When we pull two candies one after the other, there are two distinct ways to end up with one sweet and one sour candy:
* Scenario 1: We pull a sweet candy first, and then a sour candy second (Sweet-Sour sequence).
* Scenario 2: We pull a sour candy first, and then a sweet candy second (Sour-Sweet sequence).
It is a fundamental principle in probability, when drawing items without replacement from a finite collection, that the probability of getting a specific set of items is independent of the order in which they are drawn. This means that the probability of the Sweet-Sour sequence is equal to the probability of the Sour-Sweet sequence.
Since the total probability of getting one sweet and one sour candy (which includes both sequences) is 39%, we can divide this total probability equally between the two sequences:
Probability of Sweet-Sour sequence = 39% $$\div$$ 2 = 19.5%
Probability of Sour-Sweet sequence = 39% $$\div$$ 2 = 19.5%.

**step4** Identifying the specific event probability needed

From the previous step, we have determined that the probability of pulling a sweet candy first AND then a sour candy second (which is the Sweet-Sour sequence) is 19.5%.

**step5** Applying the concept of conditional probability

The question asks for the probability of pulling a sour candy on the second pull, *given* that a sweet candy was pulled on the first pull. This is a conditional probability problem.
The concept of conditional probability states that the probability of Event B happening, given that Event A has already happened, is calculated by dividing the probability of both events happening (Event A AND Event B) by the probability of Event A.
In our problem:
* Event A is "pulling a sweet candy first". We are given that P(Sweet first) = 52%.
* Event A AND Event B is "pulling a sweet candy first AND pulling a sour candy second". We found this probability (Sweet-Sour sequence) to be 19.5% in Step 4.

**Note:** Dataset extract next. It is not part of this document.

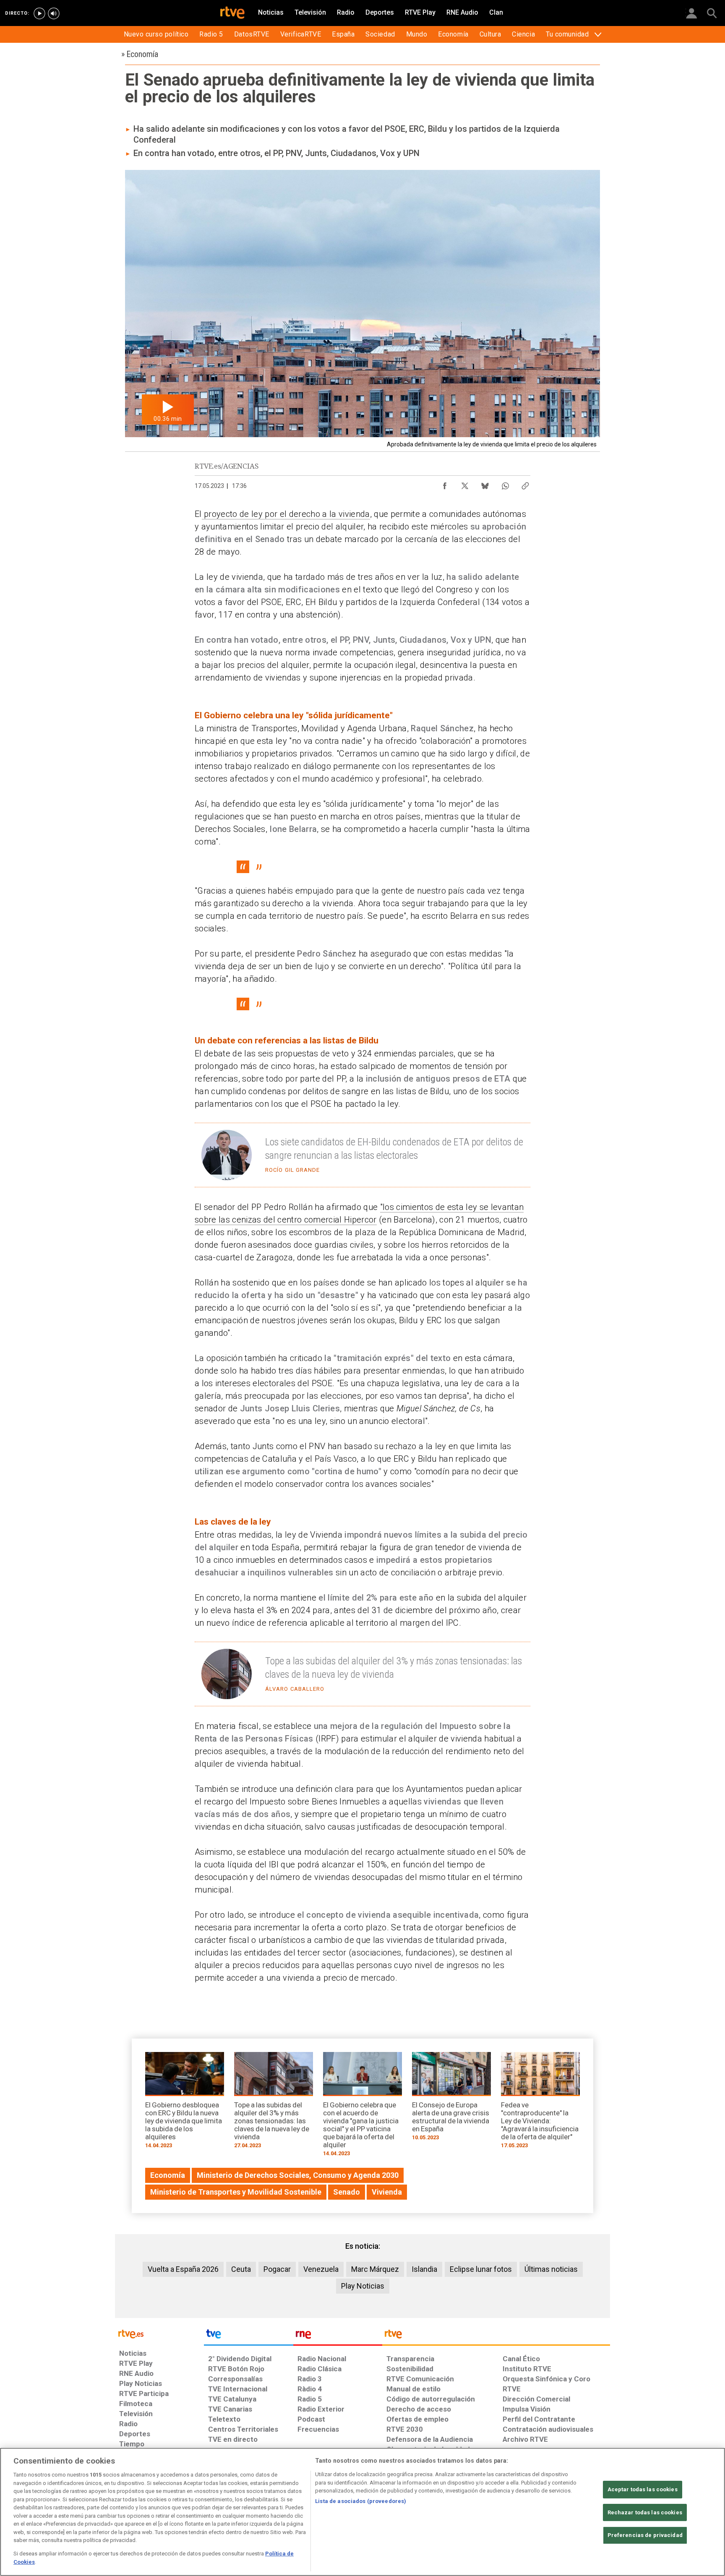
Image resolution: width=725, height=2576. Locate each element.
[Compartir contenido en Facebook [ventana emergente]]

**step6** Calculating the final probability

Now, we can use the values we have identified to calculate the conditional probability:
Probability (Sour second | Sweet first) = Probability (Sweet first AND Sour second) $$\div$$ Probability (Sweet first)
Probability (Sour second | Sweet first) = 19.5% $$\div$$ 52%
To make the division easier, we convert the percentages to decimals:
$$0.195 \div 0.52$$
This division can also be written as a fraction:
$$\frac{0.195}{0.52}$$
To eliminate decimals, we can multiply both the numerator and the denominator by 1000:
$$\frac{0.195 \times 1000}{0.52 \times 1000} = \frac{195}{520}$$
Now, we simplify the fraction. Both 195 and 520 are divisible by 5:
$$195 \div 5 = 39$$
$$520 \div 5 = 104$$
So the fraction becomes $$\frac{39}{104}$$.
Both 39 and 104 are divisible by 13:
$$39 \div 13 = 3$$
$$104 \div 13 = 8$$
The simplified fraction is $$\frac{3}{8}$$.
To express this as a percentage, we convert the fraction to a decimal and then multiply by 100:
$$\frac{3}{8} = 0.375$$
$$0.375 \times 100\% = 37.5\%$$
Therefore, the probability of pulling a sour candy on your second pull, given that you pulled a sweet candy on your first pull, is 37.5%.